The CAT enzyme has an in vivo half-life of about 50 hours, a plus for when the desired result is one that compares cumulative versus dynamic change.  For this enzyme, a scintillation counter is used.

Because expression of the hrGFP reporter can be detected in vivo using a fluorescent microscope, fluorescence-activated cell sorting, or a fluorometer—without disrupting cells—this method is a quick and easy way to qualitatively assess activation. The hrGFP reporter is particularly useful for high-throughput drug discovery applications.

Quantitative Activation Readout with Three Trans-Reporter Plasmids

To test the specificity of  the ß-gal, SEAP, and CAT reporter plasmids, we cotransfected a fusion trans-activator plasmid and a known activator with each of the trans-reporter plasmids into mammalian cells.  The pFR-ßGal trans-reporter plasmid and the pFA2-CREB trans-activator, cotransfected into CHO cells, produced a 50-fold increase of ß-gal activation in the presence of cAMP-activated protein kinase (PKA) (a known CREB protein activator), compared with the negative control plasmid pCMV-Script (Figure 2).  The pFR-SEAP trans-reporter plasmid and the trans-activator pFA2-CREB, also cotransfected into CHO cells, showed that SEAP activity increased 14-fold in the presence of PKA, compared with that in the sample cotransfected with the pCMV-Script control plasmid (Figure 3). The pFR-CAT trans-reporter plasmid and the pFA-cJun plasmid, cotransfected into NIH3T3 cells, demonstrated a 55-fold increase in CAT expression in the presence of MEK kinase (MEKK) (a known JNK activator), compared to cells cotransfected with the pCMV-Script control plasmid.

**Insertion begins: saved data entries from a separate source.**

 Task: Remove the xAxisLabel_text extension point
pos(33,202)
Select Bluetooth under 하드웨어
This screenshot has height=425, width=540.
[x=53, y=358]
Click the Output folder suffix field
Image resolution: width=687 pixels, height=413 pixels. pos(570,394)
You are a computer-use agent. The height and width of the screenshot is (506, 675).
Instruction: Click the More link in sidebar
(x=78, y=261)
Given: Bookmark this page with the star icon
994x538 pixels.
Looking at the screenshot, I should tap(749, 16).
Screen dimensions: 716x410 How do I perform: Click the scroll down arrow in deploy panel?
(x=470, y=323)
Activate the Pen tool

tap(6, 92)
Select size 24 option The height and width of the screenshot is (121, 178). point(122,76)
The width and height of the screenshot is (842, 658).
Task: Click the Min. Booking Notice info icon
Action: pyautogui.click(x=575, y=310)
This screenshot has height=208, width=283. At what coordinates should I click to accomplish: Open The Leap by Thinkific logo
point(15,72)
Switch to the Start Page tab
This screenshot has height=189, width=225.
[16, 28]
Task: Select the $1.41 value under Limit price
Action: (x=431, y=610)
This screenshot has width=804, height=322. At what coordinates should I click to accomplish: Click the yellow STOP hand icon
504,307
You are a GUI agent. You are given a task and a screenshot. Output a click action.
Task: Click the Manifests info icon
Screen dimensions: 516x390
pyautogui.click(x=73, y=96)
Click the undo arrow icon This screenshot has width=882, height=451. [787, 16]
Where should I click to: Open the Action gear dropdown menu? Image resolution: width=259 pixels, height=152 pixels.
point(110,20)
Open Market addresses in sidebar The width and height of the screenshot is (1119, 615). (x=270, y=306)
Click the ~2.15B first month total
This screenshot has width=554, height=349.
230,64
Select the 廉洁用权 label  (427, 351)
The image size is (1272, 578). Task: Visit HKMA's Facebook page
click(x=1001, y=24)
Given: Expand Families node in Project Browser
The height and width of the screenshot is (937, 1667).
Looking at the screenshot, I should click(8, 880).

Qualitative Activation In Vivo with One Reporter Plasmid

The new PathDetect pFR-hrGFP trans-reporter plasmid encodes the humanized Renilla green fluorescent protein (hrGFP) derived from the sea pansy Renilla reniformis. Stratagene’s hrGFP is unique among available GFP reporter proteins because it does not possess the high cellular toxicity that may distort the interpretation of experiments. Additionally, unlike other reporter proteins, hrGFP activation is assessed without preparing cell lysates. Instead, this reporter emits a high-intensity fluorescence when activated that is easily detected in vivo by fluorescence microscopy or fluorescence activated cell-sorting (FACS) analysis.

Fig. 5

We used the MAPK (Mitogen-Activated Protein Kinase) and JNK signaling pathways to demonstrate activation of the pFR-hrGFP trans-reporter plasmid. Since the MEK1 protein is a known activator of the ELK1 protein, we used the pFC-MEK1 plasmid (constitutively expresses this active kinase) to cotransfect the pFA2-ELK1 plasmid with the pFC-MEK1 plasmid and pFR-hrGFP plasmid and showed vivid expression of the hrGFP trans-reporter protein (Figure 5). When cotransfected with GAL4-VP16, a well-known trans-activator, the pFR-hrGFP reporter plasmid was also activated . As expected, the control transfection of pFC-CMV,  pFR-hrGFP, and pFA2-ELK1 plasmids showed negligible hrGFP expression .

Conclusions

Our four new PathDetect trans-reporter plasmids offer more choices for measuring pathway activation, making them available for use in a wider range of research projects. For quantitative studies, choose the assay system with the plasmid containing the encoded enzyme ß-gal, SEAP, or CAT. For quick, and inexpensive qualitative studies, choose the plasmid containing the encoded enzyme hrGFP—activation is easily detected in vivo without disrupting cells. We tested the new trans-reporter plasmids in a variety of cotransfection experiments and found that they attained the same high level of activation readout as seen with the luciferase trans-reporter plasmid that is incorporated in our original PathDetect kit.

REFERENCES

1. Xu, L., Sanchez, T., and Zheng, C.-F. (1997) Strategies 10: 1-3.
2. Bronstein, et al. (1994) Anal. Biochem. 219: 169-181.
3. Kain, S. and Ganguly, S. (1995) In Current Protocols in Molecular
     Biology (Eds. F.M. Ausubel, et al.) John Wiley, New York.